▶ **PROVIDED ENTRIES**
⁂

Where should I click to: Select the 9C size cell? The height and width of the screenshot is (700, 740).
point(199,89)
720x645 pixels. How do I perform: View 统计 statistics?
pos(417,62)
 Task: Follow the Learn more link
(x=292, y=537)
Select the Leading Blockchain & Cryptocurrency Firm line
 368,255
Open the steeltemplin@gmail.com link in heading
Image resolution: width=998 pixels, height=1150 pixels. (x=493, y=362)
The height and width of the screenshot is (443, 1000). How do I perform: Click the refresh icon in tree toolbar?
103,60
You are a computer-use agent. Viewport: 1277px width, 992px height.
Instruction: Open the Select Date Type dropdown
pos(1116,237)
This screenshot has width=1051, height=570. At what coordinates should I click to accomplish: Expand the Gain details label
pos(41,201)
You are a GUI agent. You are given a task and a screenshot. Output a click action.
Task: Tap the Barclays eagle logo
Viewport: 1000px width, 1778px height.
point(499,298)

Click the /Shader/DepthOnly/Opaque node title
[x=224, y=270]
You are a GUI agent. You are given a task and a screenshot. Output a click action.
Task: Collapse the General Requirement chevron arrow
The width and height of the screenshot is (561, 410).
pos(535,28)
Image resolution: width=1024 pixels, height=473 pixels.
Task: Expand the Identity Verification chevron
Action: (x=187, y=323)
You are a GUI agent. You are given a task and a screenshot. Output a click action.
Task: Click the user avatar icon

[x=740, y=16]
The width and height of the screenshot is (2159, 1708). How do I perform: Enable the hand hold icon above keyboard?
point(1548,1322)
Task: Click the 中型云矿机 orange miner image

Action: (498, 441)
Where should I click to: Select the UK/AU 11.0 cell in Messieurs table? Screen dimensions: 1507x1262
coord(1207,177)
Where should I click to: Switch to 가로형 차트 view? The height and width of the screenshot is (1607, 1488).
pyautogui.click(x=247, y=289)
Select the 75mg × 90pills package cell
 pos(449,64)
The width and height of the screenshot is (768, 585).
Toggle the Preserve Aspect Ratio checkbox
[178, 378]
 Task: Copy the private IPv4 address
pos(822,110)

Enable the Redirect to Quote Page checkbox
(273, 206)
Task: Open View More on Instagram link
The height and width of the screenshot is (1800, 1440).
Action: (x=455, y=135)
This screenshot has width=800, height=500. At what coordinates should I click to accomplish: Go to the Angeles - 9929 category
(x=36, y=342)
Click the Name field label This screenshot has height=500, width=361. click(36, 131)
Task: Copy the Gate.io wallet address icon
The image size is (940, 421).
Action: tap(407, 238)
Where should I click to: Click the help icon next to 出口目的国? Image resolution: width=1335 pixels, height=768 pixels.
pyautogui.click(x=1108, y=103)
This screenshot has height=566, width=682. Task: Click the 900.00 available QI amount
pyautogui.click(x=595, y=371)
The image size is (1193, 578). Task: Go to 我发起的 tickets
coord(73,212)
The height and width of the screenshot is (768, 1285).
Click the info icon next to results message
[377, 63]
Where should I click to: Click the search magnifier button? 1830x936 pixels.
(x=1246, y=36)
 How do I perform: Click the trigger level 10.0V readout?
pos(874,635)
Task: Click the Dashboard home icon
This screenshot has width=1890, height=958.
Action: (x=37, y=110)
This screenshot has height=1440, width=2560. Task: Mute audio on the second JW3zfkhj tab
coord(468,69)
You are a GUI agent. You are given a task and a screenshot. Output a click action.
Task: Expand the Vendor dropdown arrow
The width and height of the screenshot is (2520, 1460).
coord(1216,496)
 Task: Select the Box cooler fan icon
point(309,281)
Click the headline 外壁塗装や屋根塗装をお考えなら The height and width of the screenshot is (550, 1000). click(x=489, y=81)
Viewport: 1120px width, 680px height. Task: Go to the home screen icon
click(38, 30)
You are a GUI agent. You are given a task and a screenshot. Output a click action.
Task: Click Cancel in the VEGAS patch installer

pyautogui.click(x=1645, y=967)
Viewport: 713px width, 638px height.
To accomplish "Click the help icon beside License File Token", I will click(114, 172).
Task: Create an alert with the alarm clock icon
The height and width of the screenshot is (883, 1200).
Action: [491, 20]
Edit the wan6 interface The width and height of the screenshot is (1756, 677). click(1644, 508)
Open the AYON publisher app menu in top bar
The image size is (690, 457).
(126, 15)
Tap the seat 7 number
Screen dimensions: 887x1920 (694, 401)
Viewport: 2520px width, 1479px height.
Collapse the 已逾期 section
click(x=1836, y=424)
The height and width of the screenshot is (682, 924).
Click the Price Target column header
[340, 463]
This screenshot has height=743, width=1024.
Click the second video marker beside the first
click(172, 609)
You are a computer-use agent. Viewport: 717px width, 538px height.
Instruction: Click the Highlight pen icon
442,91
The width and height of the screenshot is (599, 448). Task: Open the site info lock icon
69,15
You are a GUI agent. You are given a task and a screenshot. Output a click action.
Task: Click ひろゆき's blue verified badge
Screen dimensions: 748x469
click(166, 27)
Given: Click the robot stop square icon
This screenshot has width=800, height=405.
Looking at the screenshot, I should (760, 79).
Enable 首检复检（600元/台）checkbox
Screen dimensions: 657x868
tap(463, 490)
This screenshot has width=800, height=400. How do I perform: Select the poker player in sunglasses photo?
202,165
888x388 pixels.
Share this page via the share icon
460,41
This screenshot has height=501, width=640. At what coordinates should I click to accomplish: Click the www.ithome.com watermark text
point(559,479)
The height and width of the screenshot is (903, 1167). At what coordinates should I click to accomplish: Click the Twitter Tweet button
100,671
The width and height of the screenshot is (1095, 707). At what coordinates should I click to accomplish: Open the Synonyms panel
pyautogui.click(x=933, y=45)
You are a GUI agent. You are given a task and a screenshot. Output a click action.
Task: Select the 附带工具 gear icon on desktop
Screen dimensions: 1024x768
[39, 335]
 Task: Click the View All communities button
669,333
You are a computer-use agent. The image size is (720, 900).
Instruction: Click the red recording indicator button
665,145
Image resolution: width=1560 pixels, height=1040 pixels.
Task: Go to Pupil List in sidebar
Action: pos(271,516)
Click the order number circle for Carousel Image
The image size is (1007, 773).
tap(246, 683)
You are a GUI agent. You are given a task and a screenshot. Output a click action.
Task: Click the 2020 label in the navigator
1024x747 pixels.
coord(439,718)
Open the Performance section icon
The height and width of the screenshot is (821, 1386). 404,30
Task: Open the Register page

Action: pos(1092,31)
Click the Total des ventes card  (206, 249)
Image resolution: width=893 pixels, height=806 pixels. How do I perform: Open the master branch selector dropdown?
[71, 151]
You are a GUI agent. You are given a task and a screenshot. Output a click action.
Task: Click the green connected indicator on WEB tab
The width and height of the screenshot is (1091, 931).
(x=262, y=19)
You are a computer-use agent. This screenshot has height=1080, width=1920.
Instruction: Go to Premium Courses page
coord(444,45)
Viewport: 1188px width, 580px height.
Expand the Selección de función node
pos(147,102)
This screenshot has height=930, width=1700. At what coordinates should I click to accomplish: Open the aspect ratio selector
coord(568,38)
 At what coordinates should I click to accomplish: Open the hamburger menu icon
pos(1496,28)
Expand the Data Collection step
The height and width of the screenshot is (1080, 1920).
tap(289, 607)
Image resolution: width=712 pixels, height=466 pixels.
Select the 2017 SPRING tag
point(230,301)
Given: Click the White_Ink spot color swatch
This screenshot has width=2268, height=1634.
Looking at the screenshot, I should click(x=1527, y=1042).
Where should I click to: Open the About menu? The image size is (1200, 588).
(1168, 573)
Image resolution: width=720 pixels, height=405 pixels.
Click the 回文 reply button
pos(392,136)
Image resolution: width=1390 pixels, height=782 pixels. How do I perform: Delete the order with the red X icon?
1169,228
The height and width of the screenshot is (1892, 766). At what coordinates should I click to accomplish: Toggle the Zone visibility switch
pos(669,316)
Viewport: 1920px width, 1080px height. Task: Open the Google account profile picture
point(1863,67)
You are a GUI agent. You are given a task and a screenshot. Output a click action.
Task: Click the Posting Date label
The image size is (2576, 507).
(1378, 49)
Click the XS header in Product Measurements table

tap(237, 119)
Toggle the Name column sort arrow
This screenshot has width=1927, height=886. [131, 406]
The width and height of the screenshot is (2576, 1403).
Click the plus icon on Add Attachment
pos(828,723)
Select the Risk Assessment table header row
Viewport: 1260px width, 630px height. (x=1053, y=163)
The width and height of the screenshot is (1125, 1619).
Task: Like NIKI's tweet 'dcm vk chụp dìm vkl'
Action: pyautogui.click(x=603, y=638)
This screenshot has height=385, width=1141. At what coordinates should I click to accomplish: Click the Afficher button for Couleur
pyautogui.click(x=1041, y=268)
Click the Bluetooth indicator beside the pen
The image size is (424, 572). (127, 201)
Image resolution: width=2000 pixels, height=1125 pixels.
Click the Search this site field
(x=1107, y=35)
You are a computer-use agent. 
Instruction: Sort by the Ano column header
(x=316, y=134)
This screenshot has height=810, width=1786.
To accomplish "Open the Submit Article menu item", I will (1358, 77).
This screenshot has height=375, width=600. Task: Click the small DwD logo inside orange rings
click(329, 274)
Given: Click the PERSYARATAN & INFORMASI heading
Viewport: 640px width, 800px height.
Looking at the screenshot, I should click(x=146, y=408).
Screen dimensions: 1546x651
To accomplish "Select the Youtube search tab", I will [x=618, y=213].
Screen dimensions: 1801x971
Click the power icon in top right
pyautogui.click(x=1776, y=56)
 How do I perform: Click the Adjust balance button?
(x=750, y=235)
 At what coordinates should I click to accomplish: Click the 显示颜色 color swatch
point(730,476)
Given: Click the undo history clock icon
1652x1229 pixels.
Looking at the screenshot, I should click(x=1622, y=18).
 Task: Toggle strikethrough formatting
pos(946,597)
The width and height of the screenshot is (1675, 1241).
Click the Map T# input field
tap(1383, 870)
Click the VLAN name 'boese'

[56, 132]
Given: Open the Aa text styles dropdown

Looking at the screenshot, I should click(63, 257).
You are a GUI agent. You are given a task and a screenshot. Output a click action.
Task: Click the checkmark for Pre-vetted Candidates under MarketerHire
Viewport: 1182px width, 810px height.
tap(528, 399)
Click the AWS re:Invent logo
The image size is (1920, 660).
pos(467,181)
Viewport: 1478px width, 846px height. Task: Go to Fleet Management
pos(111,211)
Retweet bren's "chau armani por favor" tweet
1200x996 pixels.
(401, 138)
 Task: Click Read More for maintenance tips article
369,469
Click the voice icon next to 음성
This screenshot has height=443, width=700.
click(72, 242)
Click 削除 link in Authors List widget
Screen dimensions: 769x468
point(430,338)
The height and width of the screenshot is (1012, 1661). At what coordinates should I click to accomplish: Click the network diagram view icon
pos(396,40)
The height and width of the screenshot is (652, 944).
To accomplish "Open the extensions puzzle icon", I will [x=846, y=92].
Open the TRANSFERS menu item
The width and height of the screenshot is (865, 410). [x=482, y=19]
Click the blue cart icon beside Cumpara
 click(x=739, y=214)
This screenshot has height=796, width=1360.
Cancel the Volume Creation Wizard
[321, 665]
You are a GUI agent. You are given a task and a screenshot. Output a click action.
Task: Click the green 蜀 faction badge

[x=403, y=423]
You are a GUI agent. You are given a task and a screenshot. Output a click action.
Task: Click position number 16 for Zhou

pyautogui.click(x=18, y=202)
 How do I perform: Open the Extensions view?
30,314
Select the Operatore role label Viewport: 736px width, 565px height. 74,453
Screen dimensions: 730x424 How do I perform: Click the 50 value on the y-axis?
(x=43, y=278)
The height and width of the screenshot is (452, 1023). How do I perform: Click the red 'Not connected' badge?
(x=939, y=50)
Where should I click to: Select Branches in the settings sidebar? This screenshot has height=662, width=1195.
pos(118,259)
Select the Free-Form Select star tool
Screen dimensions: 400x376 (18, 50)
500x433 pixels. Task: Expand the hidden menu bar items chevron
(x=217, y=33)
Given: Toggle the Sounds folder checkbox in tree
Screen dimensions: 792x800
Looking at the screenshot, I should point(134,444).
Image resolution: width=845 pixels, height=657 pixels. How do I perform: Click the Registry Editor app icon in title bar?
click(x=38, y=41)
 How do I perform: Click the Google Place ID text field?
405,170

⁂

Please turn the material, from its first line through the line containing "[x=224, y=270]", into a Markdown table with the columns Number and Content, leaving out blank lines.

▶ **TASK SOLUTION**
| Number | Content |
|---|---|
| 1 | Where should I click to: Select the 9C size cell? The height and width of the screenshot is (700, 740). |
| 2 | point(199,89) |
| 3 | 720x645 pixels. How do I perform: View 统计 statistics? |
| 4 | pos(417,62) |
| 5 |  Task: Follow the Learn more link |
| 6 | (x=292, y=537) |
| 7 | Select the Leading Blockchain & Cryptocurrency Firm line |
| 8 |  368,255 |
| 9 | Open the steeltemplin@gmail.com link in heading |
| 10 | Image resolution: width=998 pixels, height=1150 pixels. (x=493, y=362) |
| 11 | The height and width of the screenshot is (443, 1000). How do I perform: Click the refresh icon in tree toolbar? |
| 12 | 103,60 |
| 13 | You are a computer-use agent. Viewport: 1277px width, 992px height. |
| 14 | Instruction: Open the Select Date Type dropdown |
| 15 | pos(1116,237) |
| 16 | This screenshot has width=1051, height=570. At what coordinates should I click to accomplish: Expand the Gain details label |
| 17 | pos(41,201) |
| 18 | You are a GUI agent. You are given a task and a screenshot. Output a click action. |
| 19 | Task: Tap the Barclays eagle logo |
| 20 | Viewport: 1000px width, 1778px height. |
| 21 | point(499,298) |
| 22 | Click the /Shader/DepthOnly/Opaque node title |
| 23 | [x=224, y=270] |